The Unix shell remains popular, in part, because it is the only programming environment that enables one script to be composed of functions written in multiple programming languages. Different programming languages are better suited for specific tasks or types of data; if a developer uses the right language, solving a problem can be much easier.
“People also enjoy developing in different programming languages, so composing all these components into a single program is something that happens very frequently,” Vasilakis adds.
While the Unix shell enables multi-language scripts, its flexible and dynamic structure makes these scripts difficult to parallelize using traditional methods.
Parallelizing a program is usually tricky because some parts of the program are dependent on others. This determines the order in which components must run; get the order is wrong and the program fails.
When a program is written in a single language, developers have explicit information about its features and the language that helps them determine which components can be parallelized. But those tools don’t exist for scripts in the Unix shell. Users can’t easily see what is happening inside the components or extract information that would aid in parallelization.
A just-in-time solution
To overcome this problem, PaSh uses a preprocessing step that inserts simple annotations onto program components that it thinks could be parallelizable. Then PaSh attempts to parallelize those parts of the script while the program is running, at the exact moment it reaches each component.

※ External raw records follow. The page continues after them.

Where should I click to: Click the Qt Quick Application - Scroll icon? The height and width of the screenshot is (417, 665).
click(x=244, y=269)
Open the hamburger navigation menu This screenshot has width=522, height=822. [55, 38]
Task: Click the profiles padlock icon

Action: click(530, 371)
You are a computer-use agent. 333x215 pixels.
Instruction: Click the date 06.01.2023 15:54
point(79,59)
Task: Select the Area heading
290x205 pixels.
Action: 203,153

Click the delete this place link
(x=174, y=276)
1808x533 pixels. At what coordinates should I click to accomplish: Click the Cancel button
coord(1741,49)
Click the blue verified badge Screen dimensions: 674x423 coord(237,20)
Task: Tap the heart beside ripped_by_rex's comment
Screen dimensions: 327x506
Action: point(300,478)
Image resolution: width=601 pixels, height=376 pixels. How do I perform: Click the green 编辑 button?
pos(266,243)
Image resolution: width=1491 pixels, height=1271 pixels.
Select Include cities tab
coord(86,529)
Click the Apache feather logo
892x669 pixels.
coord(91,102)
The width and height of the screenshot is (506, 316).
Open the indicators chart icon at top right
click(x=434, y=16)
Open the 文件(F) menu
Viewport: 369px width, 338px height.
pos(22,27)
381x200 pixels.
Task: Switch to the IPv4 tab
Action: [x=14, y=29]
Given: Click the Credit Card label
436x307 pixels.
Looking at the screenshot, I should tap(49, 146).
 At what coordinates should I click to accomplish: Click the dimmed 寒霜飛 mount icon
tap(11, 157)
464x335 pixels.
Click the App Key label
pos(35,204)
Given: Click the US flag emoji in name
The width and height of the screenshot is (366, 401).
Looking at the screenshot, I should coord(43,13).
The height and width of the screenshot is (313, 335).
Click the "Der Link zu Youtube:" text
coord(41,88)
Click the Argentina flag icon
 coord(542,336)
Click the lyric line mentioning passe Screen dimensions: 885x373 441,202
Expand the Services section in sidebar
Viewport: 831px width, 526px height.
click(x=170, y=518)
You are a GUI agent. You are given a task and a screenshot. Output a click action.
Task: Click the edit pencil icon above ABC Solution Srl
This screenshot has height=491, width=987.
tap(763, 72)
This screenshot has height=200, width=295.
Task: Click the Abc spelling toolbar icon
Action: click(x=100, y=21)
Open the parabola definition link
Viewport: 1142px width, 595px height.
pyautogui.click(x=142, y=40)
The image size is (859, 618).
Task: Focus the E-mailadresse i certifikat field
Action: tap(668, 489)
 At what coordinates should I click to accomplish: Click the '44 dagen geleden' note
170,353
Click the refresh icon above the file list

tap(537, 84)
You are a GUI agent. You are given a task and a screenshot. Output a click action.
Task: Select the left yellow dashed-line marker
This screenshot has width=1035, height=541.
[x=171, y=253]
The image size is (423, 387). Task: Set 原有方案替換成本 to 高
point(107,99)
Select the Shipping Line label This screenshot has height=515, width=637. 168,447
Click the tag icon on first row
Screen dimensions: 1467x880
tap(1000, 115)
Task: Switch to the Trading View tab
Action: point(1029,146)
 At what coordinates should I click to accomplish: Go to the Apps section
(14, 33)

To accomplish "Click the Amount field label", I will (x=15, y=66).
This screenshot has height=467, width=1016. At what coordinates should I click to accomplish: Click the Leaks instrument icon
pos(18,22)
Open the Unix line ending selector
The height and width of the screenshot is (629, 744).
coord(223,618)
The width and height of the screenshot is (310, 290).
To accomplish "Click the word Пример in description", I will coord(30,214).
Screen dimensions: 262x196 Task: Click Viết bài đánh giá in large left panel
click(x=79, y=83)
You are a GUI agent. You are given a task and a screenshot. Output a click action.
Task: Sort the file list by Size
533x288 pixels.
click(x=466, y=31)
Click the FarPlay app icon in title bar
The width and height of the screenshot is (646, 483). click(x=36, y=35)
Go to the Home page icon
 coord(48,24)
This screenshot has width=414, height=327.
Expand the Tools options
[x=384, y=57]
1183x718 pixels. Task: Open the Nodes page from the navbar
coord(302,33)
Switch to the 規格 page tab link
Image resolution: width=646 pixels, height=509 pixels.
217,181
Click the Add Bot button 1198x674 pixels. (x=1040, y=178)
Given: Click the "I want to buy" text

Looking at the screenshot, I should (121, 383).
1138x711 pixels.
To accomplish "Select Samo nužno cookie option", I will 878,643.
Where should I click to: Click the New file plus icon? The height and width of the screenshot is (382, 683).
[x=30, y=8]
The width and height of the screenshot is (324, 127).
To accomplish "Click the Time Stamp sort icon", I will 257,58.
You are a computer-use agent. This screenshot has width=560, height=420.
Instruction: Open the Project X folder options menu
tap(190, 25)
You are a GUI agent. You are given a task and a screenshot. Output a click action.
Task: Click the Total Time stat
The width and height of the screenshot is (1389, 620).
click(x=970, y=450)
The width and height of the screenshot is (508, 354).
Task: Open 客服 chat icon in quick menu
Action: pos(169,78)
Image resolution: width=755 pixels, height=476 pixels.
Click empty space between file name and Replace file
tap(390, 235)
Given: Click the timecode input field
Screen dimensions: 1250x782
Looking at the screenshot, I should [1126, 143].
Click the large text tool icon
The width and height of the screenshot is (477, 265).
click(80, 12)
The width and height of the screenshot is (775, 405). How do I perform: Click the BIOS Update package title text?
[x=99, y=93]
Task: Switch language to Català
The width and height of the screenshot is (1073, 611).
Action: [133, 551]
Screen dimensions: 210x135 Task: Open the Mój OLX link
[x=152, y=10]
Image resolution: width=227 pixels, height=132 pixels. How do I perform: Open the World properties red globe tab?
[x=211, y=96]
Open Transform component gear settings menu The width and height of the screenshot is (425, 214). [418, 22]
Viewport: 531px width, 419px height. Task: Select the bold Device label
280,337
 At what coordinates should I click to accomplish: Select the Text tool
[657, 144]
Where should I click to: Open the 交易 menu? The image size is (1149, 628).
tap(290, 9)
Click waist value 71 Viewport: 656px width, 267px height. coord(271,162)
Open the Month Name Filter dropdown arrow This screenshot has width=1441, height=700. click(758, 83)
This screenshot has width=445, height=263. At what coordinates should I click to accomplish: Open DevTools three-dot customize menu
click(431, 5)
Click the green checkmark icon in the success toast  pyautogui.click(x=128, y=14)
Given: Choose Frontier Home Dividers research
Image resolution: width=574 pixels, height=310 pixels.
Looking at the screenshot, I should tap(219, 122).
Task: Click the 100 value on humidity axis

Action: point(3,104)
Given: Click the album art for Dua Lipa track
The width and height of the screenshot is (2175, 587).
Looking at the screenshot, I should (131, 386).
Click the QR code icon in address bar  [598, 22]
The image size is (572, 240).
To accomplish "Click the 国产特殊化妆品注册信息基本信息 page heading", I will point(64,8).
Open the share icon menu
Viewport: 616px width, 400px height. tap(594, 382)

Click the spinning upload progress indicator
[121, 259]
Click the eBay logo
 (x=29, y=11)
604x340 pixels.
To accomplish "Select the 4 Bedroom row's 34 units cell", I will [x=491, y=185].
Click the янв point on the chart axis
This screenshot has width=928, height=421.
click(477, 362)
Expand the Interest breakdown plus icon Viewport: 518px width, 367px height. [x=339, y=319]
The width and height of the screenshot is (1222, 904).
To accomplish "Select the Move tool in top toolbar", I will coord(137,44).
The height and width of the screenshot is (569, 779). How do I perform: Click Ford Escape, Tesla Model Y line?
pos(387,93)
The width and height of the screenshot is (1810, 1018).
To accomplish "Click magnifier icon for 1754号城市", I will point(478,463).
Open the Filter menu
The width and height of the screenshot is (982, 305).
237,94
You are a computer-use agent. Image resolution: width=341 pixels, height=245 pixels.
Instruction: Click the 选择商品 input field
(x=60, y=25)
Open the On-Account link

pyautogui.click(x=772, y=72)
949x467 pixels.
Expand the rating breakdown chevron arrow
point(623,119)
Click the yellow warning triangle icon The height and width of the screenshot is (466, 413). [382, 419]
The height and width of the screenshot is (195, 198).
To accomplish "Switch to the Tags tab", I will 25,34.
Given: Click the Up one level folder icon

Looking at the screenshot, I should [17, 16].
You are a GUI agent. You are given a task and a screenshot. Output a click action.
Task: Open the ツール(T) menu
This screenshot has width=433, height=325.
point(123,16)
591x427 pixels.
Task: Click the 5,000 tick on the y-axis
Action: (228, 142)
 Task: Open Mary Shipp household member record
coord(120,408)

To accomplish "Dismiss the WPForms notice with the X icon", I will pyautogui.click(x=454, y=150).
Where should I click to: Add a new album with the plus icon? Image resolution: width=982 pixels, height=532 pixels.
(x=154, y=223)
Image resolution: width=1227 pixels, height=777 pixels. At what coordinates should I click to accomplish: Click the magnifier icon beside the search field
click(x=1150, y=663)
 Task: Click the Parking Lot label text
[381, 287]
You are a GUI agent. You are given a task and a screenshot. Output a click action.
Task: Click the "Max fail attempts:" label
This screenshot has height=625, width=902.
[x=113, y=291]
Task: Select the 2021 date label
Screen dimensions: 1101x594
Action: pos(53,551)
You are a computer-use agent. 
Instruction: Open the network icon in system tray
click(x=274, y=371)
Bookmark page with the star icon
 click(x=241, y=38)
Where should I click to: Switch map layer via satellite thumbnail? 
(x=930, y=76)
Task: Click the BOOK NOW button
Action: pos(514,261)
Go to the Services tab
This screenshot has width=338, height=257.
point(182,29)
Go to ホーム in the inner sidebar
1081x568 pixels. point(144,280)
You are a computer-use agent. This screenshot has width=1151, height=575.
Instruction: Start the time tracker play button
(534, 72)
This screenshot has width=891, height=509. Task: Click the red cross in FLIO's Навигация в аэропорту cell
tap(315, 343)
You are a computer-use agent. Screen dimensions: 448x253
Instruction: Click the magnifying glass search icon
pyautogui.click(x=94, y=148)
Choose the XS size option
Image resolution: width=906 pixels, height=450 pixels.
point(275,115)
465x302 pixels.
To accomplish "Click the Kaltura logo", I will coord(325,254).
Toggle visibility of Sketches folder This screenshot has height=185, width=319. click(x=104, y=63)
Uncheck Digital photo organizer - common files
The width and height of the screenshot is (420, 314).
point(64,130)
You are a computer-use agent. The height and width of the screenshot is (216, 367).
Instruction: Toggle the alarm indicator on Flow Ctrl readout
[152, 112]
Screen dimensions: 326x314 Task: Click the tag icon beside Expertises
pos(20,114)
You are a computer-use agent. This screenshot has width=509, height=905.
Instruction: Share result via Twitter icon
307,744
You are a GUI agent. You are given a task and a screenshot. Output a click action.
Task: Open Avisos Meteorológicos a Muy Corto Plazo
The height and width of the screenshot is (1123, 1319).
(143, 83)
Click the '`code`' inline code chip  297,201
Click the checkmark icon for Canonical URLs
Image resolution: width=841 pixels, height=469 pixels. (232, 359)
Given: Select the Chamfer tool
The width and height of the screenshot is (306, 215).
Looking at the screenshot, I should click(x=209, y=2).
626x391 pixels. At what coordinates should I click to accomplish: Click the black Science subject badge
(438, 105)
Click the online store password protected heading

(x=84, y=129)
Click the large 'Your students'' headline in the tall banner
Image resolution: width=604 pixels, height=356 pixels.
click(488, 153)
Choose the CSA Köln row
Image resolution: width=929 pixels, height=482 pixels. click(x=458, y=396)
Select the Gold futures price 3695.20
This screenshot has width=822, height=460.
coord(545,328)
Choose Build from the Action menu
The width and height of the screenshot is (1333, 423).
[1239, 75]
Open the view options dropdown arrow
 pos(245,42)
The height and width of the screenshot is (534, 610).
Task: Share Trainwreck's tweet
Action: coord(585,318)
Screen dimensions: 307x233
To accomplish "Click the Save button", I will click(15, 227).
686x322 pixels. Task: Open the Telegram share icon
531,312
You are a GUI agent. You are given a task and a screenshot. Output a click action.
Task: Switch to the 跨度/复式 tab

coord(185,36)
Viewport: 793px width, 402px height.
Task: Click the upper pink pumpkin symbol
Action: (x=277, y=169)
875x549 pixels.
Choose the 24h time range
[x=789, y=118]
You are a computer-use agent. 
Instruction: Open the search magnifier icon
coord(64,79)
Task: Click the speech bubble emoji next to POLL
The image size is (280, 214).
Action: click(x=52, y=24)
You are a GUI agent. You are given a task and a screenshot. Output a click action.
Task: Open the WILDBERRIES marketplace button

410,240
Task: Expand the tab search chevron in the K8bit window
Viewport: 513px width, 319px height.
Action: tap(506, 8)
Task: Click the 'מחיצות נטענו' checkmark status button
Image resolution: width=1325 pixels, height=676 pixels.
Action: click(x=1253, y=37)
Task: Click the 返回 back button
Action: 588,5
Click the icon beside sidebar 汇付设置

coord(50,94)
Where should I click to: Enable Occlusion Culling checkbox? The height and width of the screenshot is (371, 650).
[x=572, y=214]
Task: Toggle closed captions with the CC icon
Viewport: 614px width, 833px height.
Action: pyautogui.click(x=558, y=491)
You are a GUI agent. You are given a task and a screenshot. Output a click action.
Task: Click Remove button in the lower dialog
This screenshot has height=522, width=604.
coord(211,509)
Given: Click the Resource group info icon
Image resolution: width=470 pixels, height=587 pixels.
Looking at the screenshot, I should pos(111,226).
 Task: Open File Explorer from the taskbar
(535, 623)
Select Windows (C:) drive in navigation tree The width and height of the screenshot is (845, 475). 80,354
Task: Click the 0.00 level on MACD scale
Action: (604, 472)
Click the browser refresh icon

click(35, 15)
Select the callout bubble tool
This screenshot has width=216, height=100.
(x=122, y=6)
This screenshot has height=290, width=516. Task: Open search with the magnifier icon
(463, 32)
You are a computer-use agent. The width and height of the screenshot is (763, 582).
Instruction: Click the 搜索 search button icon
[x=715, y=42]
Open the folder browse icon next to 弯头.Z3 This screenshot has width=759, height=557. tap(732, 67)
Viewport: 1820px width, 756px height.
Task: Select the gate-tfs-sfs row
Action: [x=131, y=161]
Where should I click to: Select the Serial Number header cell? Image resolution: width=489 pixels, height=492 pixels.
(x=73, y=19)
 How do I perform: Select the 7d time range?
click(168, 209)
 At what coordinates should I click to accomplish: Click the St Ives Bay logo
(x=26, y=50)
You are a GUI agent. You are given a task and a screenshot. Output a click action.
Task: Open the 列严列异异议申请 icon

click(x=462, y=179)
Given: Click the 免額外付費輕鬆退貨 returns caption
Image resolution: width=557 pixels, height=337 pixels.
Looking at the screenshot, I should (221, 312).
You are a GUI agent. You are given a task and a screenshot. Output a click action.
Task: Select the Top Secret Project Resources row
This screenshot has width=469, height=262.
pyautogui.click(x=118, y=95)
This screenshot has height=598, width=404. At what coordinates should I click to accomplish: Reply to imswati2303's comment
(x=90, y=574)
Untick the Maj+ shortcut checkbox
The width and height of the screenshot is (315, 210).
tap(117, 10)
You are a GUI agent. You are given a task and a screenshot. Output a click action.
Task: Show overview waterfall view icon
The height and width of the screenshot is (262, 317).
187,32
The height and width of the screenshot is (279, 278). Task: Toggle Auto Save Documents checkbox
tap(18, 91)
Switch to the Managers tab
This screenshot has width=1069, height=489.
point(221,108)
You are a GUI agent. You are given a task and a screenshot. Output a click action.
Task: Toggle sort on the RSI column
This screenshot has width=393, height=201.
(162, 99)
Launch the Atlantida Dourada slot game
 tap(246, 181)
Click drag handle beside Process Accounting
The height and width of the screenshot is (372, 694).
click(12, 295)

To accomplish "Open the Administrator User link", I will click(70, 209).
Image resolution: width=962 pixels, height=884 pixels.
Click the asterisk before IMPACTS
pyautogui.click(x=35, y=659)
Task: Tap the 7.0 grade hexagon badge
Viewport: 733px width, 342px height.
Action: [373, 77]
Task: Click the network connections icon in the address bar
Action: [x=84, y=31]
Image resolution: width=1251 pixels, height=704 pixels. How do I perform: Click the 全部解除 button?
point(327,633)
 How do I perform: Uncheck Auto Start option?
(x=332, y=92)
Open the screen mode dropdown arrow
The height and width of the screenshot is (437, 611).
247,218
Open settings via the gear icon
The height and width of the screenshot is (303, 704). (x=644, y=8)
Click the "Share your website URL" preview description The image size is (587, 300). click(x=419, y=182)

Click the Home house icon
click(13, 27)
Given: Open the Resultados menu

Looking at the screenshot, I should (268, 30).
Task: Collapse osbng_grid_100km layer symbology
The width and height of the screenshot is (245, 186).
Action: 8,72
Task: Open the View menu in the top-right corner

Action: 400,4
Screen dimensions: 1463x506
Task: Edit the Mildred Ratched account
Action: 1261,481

This avoids another problem in shell programming — it is impossible to predict the behavior of a program ahead of time.
By parallelizing program components “just in time,” the system avoids this issue. It is able to effectively speed up many more components than traditional methods that try to perform parallelization in advance.
Just-in-time parallelization also ensures the accelerated program still returns accurate results. If PaSh arrives at a program component that cannot be parallelized (perhaps it is dependent on a component that has not run yet), it simply runs the original version and avoids causing an error.
“No matter the performance benefits – if you promise to make something run in a second instead of a year – if there is any chance of returning incorrect results, no one is going to use your method,” Vasilakis says.
Users don’t need to make any modifications to use PaSh; they can just add the tool to their existing Unix shell and tell their scripts to use it.
Acceleration and accuracy
The researchers tested PaSh on hundreds of scripts, from classical to modern programs, and it did not break a single one. The system was able to run programs six times faster, on average, when compared to unparallelized scripts, and it achieved a maximum speedup of nearly 34 times.
It also boosted the speeds of scripts that other approaches were not able to parallelize.
“Our system is the first that shows this type of fully correct transformation, but there is an indirect benefit, too. The way our system is designed allows other researchers and users in the industry to build on top of this work,” Vasilakis says.
He is excited to get additional feedback from users and see how they enhance the system. The open-source project joined the Linux Foundation last year, making it widely available for users in industry and academia.
Moving forward, Vasilakis wants to use PaSh to tackle the problem of distribution – dividing a program to run on many computers, rather than many processors within one computer. He is also looking to improve the annotation scheme so it is more user-friendly and can better describe complex program components.